Okay, so after fiddling around with it for a bit, I got a proof. It can perhaps be made a little bit shorter. Also, everything should go through with the $-it$ term, but I didn't include this in the proof.
We begin with a lemma which provides a necessary condition on the first column of $A$ in $B$.
Lemma Let $A$ and $B$ be symmetric matrices with the same first column, denoted $v = A e_1 = B e_1$. If $A v = B v = \alpha v$ for some $\alpha \in \mathbb{R}$, then $\exp(A)$ and $\exp(B)$ have the same first column.
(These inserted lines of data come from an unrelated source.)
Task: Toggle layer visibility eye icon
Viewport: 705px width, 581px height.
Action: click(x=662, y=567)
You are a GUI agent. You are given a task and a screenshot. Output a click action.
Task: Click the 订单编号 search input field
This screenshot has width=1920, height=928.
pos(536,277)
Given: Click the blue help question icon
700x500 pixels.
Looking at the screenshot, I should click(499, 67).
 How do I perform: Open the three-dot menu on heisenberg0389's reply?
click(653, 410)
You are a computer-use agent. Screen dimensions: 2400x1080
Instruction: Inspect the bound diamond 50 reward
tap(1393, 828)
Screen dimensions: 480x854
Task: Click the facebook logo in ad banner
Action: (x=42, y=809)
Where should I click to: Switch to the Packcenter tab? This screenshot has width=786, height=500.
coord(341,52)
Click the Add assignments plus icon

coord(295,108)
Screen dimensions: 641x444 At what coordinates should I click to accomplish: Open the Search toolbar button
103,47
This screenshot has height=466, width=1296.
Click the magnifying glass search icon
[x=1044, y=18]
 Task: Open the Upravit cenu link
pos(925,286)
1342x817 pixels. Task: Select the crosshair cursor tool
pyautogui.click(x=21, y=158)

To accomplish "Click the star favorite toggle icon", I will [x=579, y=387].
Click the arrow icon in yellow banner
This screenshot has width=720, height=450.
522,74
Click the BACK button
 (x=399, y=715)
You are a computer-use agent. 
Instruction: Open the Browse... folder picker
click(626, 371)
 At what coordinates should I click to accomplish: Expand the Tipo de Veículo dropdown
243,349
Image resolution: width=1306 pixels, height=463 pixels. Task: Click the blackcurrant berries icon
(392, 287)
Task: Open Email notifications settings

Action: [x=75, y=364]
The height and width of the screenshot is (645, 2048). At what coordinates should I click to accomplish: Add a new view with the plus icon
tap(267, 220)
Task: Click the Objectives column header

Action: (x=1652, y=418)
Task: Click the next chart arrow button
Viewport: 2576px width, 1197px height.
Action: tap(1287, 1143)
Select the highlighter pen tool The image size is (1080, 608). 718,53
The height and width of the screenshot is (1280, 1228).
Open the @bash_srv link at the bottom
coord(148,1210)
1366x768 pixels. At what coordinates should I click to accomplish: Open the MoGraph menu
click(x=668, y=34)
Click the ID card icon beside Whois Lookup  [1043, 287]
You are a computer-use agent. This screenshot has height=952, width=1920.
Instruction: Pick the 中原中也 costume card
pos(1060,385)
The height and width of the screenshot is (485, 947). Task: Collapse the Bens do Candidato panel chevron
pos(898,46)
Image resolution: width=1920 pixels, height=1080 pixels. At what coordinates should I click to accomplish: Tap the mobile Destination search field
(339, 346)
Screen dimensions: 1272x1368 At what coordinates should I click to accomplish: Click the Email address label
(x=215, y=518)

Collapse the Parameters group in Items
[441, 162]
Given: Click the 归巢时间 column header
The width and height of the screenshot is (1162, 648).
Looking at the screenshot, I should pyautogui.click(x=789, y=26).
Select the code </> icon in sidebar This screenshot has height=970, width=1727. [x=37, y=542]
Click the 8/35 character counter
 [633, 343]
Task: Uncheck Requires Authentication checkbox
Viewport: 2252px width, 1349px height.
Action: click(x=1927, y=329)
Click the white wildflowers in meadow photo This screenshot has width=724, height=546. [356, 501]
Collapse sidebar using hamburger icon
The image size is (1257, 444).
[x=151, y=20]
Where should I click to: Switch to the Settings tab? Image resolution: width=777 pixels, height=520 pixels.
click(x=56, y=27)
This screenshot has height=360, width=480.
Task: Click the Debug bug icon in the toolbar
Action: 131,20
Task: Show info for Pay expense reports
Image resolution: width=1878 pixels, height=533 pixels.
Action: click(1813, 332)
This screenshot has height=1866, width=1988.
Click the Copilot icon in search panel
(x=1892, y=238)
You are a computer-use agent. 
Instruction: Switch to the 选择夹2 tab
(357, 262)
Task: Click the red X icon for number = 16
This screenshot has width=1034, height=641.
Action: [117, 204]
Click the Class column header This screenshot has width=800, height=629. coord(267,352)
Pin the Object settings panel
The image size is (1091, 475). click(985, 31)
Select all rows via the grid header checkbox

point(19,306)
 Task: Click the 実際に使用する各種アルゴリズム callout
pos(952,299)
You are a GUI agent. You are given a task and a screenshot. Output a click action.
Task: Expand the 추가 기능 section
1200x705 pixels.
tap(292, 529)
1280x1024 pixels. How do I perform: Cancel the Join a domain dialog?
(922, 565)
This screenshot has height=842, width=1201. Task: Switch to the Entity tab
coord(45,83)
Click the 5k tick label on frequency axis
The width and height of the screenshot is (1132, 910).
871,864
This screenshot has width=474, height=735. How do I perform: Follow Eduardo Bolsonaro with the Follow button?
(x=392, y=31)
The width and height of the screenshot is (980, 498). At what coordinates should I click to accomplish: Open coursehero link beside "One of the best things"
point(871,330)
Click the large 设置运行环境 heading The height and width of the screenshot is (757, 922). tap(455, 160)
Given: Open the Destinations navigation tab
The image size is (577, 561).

Proof Recall that the matrix exponential is defined as $$\exp (A) = I + A + \frac{1}{2} A^2 + \frac{1}{6} A^3 + \dots = \sum_{k=0}^\infty \frac{1}{k!} A^k$$ Using this, we have that the first column of $\exp(A)$ is given by $$ \exp (A) e_1 = \sum_{k=0}^\infty \frac{1}{k!} A^k e_1 = I e_1 + \sum_{k=1}^\infty \frac{1}{k!} A^k e_1 = e_1 + \sum_{k=1}^\infty \frac{1}{k!} A^{k-1} v .$$ The same argument may be used to obtain the first column of $\exp(B)$. Note that the first term $e_1$ is independent of the matrix being exponentiated. Thus, by canceling this common term, we have that the first column of $\exp(A)$ is equal to the first column of $\exp(B)$ if and only if $$ \sum_{k=1}^\infty \frac{1}{k!} A^{k-1} v = \sum_{k=1}^\infty \frac{1}{k!} B^{k-1} v $$ We now show that the corresponding terms in both series are equal by induction on $k$. The base case of $k=1$ follows as $$A^{k-1} v = A^{0} v = I v = B^{0} v = B^{k-1} v.$$ Suppose that for each $k \leq r$, $A^{k-1} v = B^{k-1} v$. Then for $k=r+1$ with $r \geq 1$, \begin{align} A^{(r+1)-1} v &= A^{r} v \\ &= A^{r-1} (A v) \\ &= A^{r-1} (\alpha v) &\text{(By assumption, $Av = \alpha v$)}\\ &= \alpha (A^{r-1} v) \\ &= \alpha (B^{r-1} v) &\text{(inductive hypothesis)}\\ &= B^{r-1} (\alpha v) \\ &= B^{r-1} B v &\text{(By assumption, $Bv = \alpha v$)}\\ &= B^r v\\ &= B^{(r+1)-1} v \end{align} Thus, we have shown that all terms in the series are equal, so that the first columns of $\exp(A)$ and $\exp(B)$ are equal. $\square$
The last thing we need is the following claim, which makes use of Laplacian matrices. I'll leave it as an exercise to prove since it's very similar to the fact that the all ones vector $\mathbf{1}$ is an eigenvector with eigenvalue $0$.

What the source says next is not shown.